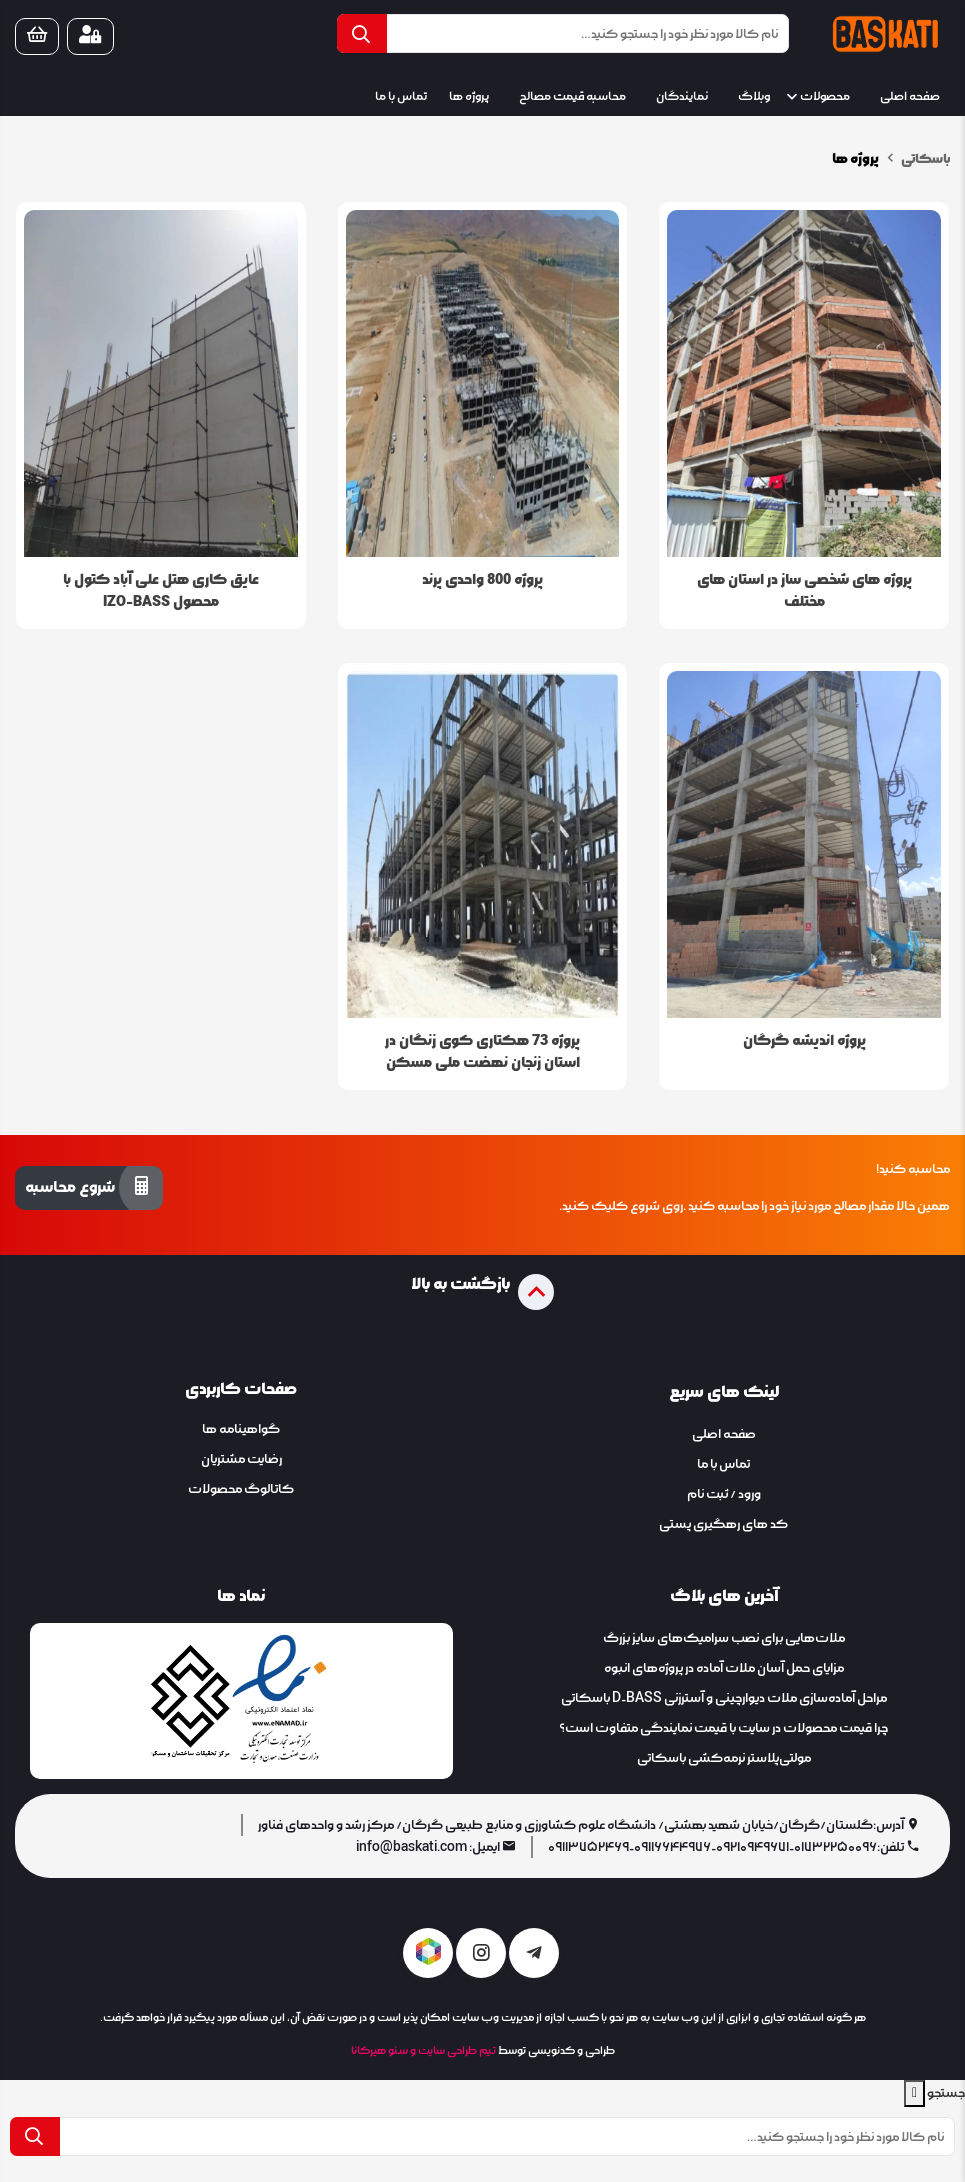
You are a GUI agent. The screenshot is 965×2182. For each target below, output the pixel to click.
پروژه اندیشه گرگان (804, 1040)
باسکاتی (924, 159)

...

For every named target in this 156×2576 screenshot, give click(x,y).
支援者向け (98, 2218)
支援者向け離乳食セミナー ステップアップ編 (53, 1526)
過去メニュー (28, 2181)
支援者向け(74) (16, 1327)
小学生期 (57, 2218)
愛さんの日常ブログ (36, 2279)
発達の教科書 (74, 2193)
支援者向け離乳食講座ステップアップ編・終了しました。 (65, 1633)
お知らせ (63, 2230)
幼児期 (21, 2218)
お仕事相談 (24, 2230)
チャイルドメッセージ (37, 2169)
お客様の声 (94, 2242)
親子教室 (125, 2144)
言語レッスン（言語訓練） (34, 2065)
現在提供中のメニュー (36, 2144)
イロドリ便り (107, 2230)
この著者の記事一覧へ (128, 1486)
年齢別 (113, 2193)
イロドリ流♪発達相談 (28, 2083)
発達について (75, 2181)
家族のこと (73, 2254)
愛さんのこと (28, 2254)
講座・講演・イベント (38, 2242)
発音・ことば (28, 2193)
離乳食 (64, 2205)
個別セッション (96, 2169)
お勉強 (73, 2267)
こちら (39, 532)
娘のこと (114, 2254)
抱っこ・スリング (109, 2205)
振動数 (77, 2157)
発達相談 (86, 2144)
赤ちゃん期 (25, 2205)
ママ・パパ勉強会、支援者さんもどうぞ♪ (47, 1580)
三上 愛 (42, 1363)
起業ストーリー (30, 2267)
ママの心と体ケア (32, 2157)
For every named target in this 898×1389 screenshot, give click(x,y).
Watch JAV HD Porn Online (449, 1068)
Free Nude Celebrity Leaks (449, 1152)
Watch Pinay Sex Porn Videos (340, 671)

● Task to carry out: Rewrite the material from the line containing "三上 愛 (42, 1363)" through the line containing "Watch Pinay Sex Porn Videos (340, 671)", replacing "named" with "listed" and leaving everything else unchanged.

● Task result:
三上 愛 (42, 1363)
起業ストーリー (30, 2267)
ママの心と体ケア (32, 2157)
For every listed target in this 898×1389 screenshot, give click(x,y).
Watch JAV HD Porn Online (449, 1068)
Free Nude Celebrity Leaks (449, 1152)
Watch Pinay Sex Porn Videos (340, 671)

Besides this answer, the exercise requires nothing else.